The rapture - Why the Orthodox do not preach it
As I was driving one day I encountered a bumper sticker admonishing me: “WARNING! In the event of Rapture, this car will be driverless.”
The strange belief in the Rapture teaches that some day (sooner rather than later), without warning, born-again Christians will begin to float up from the freeway, abandoned vehicles careening wildly. There will be airliners in the sky suddenly with no one at the controls! Presumably, God is removing these favored ones from earth to spare them the tribulation of the Anti-Christ which the rest of us will have to endure.
Unfortunately the Rapture has been promoted widely by the Left Behind series of books that have sold over 70 million copies.
The Rapture represents a radical misinterpretation of Scripture. I remember watching “Sixty Minutes”a year ago and was appalled to hear the announcer say that “the Rapture is an unmistakenly Christian doctrine”. It is not!
It is a serious distortion of Scripture. It is astonishing that a belief so contrary to Scripture and the tradition of the Church could be propagated by so-called “Christians”.
According to the Bible and according to the belief not only of Orthodox Christians but also of the Roman Catholic and most Protestant mainline churches, the true Rapture will not be secret; it will be the great and very visible Second Coming of Jesus at the end of the world. That is the one and only “Rapture”. It will not be a separate, secret event but one that every eye shall see (1 Thess. 4:16-17).
The word rapture is not found in Scripture but hearkens to 1 Thess. 4:17 where St. Paul says that when the Lord comes again “we who are alive…shall be caught up…in the clouds to meet the Lord in the air.” This “being caught up…in the clouds”—arpagisometha in Greek, is translated by some as “raptured”. The word itself is not found in Orthodox theology.
The notion of a rapture in which Christ comes unseen to take believers away secretly, and only later comes back again for everyone else publicly—this whole teaching is quite novel. It was almost unheard of until John Nelson Darby formulated it in the 1800s as part of a new approach to the Bible, sometimes called “dispensationalism”.
The purpose of the “Rapture” is to protect the elect from the tribulations of the end times. Yet Jesus said nothing about sparing anyone from tribulation. In fact, He said, “In the world you have tribulation, but be of good cheer. I have overcome the world.” Nowhere did Jesus ever say that He would return secretly to rapture the elect. Rather, He promised to be with His elect in all tribulations. “Lo, I am with you always. I will never leave you or forsake you.” He even had something good to say about being persecuted: “Blessed are those who are persecuted for righteousness’ sake, for theirs is the kingdom of heaven” (Matt. 5:10).

* PROMPT: Carry the piece on the Rapture forward from its last sentence. The listing comes from a different source than the piece on the Rapture.

* GIVEN ENTRIES:
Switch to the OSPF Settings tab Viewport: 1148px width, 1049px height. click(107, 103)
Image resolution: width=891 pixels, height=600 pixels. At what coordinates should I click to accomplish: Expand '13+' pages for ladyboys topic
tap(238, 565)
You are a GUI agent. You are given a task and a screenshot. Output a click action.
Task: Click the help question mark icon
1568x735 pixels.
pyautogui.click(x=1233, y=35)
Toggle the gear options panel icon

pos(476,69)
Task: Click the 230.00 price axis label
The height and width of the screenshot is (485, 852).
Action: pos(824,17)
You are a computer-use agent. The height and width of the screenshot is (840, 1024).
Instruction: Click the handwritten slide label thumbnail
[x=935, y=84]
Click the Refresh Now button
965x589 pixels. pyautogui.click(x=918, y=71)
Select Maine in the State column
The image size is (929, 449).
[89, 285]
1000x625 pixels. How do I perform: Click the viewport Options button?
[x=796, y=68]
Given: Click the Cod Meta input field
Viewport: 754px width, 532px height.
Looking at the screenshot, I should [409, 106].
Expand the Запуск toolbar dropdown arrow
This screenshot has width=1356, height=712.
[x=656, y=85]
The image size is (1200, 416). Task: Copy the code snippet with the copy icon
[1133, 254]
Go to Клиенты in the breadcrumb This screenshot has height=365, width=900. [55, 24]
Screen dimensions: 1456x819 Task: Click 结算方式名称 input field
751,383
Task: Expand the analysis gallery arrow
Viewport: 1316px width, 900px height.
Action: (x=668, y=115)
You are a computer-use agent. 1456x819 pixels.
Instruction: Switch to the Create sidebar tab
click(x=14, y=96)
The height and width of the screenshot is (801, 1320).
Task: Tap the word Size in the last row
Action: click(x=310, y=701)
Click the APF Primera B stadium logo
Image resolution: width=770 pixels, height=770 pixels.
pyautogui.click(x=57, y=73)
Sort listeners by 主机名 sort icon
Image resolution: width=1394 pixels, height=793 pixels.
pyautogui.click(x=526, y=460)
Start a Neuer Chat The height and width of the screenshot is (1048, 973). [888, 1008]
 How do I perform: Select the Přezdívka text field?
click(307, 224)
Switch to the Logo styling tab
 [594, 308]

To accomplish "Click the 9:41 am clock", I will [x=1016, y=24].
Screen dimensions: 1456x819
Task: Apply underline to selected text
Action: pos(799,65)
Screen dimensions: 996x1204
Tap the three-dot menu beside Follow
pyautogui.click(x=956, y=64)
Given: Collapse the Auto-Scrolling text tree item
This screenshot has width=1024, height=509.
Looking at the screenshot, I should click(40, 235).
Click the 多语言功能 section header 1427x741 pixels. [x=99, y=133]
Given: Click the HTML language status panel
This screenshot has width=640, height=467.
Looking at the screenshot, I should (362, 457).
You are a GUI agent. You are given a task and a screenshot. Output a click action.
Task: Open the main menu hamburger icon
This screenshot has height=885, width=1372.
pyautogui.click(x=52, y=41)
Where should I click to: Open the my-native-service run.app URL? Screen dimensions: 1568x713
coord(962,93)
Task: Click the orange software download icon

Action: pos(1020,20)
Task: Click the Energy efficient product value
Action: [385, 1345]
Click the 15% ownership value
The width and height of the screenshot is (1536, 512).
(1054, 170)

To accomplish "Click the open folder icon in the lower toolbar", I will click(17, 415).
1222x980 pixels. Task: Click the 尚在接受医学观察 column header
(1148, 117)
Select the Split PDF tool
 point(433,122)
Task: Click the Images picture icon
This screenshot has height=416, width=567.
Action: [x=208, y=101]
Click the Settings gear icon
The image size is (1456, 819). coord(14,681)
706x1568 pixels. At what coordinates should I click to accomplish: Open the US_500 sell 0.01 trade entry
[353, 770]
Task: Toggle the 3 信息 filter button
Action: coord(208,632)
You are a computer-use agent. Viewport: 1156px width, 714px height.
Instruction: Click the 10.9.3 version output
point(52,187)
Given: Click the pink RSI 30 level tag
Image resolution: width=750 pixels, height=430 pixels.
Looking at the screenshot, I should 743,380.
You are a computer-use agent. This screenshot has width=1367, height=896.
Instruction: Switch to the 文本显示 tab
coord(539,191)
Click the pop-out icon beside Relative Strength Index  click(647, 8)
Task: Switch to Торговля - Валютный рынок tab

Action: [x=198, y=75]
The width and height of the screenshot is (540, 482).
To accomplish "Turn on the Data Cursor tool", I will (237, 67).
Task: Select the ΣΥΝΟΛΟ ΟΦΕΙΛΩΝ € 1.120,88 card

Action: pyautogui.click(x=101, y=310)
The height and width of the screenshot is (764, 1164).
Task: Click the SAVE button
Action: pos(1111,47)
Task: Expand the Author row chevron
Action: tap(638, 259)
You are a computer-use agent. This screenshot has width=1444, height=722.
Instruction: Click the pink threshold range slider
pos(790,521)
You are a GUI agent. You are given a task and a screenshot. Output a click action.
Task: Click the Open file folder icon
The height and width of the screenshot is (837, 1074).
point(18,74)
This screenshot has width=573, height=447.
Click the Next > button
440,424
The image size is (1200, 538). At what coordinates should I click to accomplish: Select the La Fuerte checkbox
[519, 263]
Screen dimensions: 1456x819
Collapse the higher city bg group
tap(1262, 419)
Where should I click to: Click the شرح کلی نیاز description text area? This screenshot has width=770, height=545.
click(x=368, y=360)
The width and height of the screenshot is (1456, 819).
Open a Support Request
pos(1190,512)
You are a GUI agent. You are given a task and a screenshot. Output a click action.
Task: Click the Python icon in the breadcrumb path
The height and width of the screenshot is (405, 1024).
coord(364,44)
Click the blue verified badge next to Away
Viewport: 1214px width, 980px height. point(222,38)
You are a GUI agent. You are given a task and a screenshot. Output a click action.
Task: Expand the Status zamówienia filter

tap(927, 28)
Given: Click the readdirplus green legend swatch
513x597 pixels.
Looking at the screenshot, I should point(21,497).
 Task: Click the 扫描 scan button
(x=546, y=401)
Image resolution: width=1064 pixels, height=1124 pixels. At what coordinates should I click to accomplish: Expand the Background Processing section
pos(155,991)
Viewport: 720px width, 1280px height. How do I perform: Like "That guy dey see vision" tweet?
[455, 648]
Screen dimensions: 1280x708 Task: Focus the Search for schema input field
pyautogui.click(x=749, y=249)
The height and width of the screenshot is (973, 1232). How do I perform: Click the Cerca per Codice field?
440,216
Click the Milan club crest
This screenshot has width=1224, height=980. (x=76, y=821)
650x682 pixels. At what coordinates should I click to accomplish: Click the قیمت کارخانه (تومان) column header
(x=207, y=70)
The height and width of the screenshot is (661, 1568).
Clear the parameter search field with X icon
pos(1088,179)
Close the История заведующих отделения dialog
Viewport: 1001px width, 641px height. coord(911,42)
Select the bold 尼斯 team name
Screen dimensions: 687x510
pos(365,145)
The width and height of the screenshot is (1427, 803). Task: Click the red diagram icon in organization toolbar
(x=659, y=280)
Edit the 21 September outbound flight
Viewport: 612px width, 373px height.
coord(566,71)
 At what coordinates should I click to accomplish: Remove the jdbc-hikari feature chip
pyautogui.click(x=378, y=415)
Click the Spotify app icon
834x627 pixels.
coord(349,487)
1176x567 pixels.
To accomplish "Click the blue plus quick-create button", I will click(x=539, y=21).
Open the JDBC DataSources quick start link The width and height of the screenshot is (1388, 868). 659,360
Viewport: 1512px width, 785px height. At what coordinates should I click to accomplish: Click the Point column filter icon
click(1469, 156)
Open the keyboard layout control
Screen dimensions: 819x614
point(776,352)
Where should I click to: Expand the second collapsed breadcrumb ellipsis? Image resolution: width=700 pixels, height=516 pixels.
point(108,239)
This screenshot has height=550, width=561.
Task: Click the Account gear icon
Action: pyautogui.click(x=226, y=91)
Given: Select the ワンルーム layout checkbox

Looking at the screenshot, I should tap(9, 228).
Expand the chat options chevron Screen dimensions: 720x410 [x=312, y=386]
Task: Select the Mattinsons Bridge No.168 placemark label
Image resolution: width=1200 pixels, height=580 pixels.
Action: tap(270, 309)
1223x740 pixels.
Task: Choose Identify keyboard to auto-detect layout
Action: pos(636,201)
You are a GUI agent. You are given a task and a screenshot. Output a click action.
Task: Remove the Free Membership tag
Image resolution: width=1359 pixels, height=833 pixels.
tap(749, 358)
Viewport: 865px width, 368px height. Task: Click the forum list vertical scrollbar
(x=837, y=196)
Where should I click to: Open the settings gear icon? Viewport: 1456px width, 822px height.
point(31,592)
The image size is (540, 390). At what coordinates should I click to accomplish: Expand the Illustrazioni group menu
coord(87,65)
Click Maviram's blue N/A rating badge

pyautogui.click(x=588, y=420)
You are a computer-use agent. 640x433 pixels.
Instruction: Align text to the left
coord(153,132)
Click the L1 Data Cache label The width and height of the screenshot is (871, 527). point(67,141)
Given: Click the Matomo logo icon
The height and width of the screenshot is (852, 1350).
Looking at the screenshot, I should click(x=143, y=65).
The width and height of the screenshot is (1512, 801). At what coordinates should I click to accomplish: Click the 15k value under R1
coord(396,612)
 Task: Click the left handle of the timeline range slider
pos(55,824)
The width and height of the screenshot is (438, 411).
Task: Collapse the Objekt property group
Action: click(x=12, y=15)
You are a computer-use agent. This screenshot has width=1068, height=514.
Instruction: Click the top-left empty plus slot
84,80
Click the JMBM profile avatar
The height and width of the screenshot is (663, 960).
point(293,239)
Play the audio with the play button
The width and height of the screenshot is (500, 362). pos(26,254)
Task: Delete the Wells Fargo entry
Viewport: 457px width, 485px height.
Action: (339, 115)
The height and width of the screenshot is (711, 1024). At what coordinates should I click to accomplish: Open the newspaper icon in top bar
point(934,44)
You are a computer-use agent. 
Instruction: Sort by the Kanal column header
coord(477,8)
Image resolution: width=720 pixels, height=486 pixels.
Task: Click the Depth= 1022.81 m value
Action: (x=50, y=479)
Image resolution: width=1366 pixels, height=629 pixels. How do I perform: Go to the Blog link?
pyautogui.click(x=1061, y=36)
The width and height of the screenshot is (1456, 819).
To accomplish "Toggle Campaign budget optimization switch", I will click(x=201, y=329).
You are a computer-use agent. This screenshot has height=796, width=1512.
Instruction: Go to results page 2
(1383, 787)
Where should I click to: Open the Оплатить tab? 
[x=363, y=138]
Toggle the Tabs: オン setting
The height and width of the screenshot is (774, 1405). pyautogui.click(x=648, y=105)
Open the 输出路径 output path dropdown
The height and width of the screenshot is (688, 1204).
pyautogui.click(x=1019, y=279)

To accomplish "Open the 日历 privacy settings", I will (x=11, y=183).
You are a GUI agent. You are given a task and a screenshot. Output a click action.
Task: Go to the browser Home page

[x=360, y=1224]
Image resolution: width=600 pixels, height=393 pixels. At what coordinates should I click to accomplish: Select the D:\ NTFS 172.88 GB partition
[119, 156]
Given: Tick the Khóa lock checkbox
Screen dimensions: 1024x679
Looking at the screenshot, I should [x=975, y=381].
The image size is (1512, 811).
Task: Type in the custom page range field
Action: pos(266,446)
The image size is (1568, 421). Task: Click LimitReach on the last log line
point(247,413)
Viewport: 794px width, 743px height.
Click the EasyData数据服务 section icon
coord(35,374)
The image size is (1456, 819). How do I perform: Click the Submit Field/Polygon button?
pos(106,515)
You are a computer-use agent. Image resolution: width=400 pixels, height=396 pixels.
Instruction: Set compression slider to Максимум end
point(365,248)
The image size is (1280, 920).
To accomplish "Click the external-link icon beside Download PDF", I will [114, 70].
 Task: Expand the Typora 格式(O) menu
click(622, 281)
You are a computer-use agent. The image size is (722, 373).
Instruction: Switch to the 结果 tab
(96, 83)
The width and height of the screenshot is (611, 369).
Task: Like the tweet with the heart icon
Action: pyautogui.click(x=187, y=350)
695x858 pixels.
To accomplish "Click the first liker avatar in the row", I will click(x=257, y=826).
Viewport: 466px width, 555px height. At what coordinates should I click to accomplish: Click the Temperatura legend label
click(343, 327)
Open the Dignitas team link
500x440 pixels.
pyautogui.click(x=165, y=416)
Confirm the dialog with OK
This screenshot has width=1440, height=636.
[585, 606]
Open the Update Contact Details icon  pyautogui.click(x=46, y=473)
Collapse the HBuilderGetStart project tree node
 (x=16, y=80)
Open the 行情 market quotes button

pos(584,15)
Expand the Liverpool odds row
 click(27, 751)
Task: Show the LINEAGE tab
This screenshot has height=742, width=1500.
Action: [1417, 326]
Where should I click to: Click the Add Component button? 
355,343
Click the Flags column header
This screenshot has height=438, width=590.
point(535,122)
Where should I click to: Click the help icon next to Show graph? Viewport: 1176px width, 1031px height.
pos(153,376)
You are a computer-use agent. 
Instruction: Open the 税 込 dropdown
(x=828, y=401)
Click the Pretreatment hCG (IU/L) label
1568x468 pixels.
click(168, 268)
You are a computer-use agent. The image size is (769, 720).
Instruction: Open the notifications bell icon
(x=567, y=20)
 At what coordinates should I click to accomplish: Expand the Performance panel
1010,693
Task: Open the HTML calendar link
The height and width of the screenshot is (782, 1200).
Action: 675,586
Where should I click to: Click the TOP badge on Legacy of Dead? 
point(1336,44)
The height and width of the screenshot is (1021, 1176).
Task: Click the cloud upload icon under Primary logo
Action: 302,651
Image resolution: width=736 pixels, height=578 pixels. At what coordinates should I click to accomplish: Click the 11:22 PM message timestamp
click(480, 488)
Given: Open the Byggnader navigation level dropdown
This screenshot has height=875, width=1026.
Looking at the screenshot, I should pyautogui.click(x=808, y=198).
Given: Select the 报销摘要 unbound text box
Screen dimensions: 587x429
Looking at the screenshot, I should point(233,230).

* EXERCISE ANSWER:
Those who espouse the Rapture claim that Matthew 24:40-41 refers clearly to the rapture of the just, “Then shall two be in the field; the one shall be taken, and the other left. Two women shall be grinding at the mill; the one shall be taken, and the other left.” The entire passage, however, refers to Christ’s second coming where He will judge the living and the dead and separate the just from the unjust.
Darby taught as dogma that when the Scriptures reveal that the Lord will reign on earth for a thousand years (Rev. 20:4), this figure is to be taken literally, rather than as a symbol for eternity as we believe. The Council of Ephesus in A.D. 431 condemned as heresy this teaching which is called chialiasmos (millenianism or 1000 years). In fact, the Seven Ecumenical Councils (325-787 A.D.) in which the essential truths of the Christian faith were defined never mention a rapture. Yet evangelical Christians and Pentecostals keep using obscure passages of the book of Revelation which purport to give a detailed timetable of what will happen at the end of the world, despite the fact that Jesus Himself warned that no man knows either the day or the hour when the Son of Man shall return.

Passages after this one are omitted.